The Yale School of Music is pleased to announce the appointment of Adriana Zabala as the School’s first Assistant Dean of Collaborative Arts. In this new leadership role, Zabala will help foster interdisciplinary partnerships, wellness, and community engagement within YSM and throughout the broader Yale campus.

Since joining the faculty in 2020, Zabala has championed collaborative and cross-disciplinary learning. In the classroom, she integrates voice instruction with elements of visual art, literature, and cultural history. With Professor Christopher Theofanidis, she co-conceived and co-teaches the Yale Song Lab, an innovative course in which students create and perform original musical works.

The new deanship was created by Dean José García-León as part of a concerted effort to cultivate collaboration and community across the School  and the University.

“One of my priorities is collaboration across the board — within the school but also within Yale’s other schools and the College, and even within New Haven,” García-León says.

As Assistant Dean, Zabala will partner closely with Albert Lee, Associate Dean for Student Life and Community Engagement, and other campus leaders to expand opportunities for student engagement and wellbeing. Her responsibilities will include advancing existing programs and developing new initiatives, including those that support student mental health. One initiative planned for next year, for example, is a workshop on overcoming social anxiety in the context of professional networking.

“Her presence in the school and her advocacy even before she took on this role have made the school a more welcoming and connected place,” says Lee.

“I would like it to be part of our identity at YSM that our creativity and our expansiveness are as important as our virtuosity and our excellence,” says Zabala as she looks ahead. “My hope is to significantly contribute to our Yale School of Music students' continued evolution as innovative musical artists, thinkers, and scholars who engage with our own community and the wider world with curiosity and joy."

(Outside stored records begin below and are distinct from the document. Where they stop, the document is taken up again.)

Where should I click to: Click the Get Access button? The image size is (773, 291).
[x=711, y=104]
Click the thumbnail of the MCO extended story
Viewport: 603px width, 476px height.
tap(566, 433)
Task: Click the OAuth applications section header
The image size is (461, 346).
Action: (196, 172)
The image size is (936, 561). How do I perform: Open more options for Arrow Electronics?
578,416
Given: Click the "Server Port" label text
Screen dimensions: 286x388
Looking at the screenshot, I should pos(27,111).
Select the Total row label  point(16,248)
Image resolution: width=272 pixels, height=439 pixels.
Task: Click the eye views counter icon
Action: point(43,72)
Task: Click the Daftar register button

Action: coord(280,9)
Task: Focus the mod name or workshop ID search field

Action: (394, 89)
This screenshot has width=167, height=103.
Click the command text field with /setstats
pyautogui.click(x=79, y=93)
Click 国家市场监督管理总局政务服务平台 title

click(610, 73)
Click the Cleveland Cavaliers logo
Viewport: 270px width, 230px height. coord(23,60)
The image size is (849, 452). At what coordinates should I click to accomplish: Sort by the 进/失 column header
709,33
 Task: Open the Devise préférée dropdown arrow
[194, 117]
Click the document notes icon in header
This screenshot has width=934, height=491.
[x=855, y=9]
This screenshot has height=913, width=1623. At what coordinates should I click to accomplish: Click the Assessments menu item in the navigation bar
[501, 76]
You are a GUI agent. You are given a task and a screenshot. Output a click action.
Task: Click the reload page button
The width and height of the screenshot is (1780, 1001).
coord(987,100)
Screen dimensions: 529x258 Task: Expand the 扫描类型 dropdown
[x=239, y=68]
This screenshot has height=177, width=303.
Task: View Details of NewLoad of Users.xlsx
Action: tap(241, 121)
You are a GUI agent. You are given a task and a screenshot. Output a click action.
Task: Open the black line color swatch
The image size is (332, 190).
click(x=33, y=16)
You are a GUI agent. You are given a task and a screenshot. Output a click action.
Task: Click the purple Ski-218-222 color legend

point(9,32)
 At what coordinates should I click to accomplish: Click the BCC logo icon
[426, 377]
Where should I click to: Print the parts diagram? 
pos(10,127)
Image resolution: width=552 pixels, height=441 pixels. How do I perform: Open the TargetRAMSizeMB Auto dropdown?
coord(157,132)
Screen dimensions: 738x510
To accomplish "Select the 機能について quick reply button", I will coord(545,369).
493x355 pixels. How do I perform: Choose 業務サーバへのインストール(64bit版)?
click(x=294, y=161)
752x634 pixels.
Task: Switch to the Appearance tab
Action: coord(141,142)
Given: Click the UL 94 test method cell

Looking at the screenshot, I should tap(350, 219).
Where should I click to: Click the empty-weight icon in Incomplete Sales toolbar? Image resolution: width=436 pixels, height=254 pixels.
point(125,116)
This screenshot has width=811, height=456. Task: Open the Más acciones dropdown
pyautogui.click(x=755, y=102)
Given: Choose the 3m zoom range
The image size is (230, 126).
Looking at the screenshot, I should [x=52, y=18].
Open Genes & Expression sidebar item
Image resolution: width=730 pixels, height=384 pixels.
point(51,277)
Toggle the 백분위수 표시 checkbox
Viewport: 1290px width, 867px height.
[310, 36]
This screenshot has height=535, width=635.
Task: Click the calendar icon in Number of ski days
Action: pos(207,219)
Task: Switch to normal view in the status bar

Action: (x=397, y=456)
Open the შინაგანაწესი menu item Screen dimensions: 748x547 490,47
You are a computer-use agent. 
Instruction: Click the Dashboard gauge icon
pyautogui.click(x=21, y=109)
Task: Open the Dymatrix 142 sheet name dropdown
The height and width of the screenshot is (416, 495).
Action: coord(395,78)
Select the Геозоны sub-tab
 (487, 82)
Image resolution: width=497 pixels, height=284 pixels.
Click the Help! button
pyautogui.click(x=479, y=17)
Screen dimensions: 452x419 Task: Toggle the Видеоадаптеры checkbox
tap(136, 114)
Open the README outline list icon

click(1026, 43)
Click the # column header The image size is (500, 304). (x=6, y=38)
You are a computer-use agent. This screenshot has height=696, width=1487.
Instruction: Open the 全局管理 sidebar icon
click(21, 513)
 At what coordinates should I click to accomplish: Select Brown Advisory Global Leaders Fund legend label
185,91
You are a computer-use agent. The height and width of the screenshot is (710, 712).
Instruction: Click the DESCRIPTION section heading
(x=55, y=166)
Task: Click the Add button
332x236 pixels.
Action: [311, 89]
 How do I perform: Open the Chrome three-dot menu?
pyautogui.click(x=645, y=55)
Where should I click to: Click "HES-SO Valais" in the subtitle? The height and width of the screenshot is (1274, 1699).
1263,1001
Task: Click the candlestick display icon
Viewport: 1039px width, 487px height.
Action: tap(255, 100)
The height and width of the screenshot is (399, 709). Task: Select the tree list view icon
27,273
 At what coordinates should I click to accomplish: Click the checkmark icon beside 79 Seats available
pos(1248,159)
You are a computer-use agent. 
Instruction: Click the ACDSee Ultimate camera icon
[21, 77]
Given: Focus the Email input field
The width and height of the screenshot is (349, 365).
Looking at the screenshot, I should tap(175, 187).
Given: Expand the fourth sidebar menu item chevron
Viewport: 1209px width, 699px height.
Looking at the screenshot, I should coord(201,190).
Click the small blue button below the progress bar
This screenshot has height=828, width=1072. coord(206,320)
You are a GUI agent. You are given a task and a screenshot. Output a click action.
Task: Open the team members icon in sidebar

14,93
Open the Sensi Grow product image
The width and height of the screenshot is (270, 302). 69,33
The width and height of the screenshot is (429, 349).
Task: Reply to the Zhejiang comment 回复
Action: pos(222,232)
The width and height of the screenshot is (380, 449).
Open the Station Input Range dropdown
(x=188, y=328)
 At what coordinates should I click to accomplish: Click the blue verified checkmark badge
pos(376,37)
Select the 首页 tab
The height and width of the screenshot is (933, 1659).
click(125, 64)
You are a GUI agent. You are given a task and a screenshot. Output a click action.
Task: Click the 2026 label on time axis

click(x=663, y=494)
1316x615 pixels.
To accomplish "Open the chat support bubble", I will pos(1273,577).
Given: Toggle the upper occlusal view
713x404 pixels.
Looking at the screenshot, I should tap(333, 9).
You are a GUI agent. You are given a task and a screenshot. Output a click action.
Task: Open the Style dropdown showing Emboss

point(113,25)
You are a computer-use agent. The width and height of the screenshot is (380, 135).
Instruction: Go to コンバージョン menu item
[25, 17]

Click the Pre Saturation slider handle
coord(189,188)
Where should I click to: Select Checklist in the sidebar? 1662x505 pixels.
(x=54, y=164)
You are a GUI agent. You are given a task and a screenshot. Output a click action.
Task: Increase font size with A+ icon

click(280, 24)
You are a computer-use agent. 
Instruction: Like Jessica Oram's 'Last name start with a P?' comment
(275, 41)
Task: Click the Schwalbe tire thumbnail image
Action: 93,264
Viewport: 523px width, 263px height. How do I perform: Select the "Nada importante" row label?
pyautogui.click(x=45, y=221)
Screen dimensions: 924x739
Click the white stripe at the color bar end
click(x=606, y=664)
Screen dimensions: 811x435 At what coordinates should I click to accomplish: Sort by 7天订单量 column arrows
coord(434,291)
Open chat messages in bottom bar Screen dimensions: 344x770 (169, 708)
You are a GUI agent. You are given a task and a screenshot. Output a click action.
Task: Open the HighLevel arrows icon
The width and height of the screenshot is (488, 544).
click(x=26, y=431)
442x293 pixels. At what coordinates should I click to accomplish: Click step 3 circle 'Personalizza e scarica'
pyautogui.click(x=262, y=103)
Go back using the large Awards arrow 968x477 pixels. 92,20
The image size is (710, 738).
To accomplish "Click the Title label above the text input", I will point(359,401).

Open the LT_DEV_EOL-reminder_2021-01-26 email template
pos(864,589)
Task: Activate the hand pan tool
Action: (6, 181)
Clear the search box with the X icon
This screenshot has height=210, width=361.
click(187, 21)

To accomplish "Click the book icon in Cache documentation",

Raised across Caracas, Venezuela, Houston, and Miami, Zabala brings a holistic, global perspective to the new role. She studied at Louisiana State University, the University of Cincinnati College-Conservatory of Music, and as a Fulbright Scholar in Salzburg. She previously served as associate professor of voice at the University of Minnesota, chaired the voice division at UMN’s School of Music, and created and led the interdisciplinary global seminar Vive les Arts! in Paris.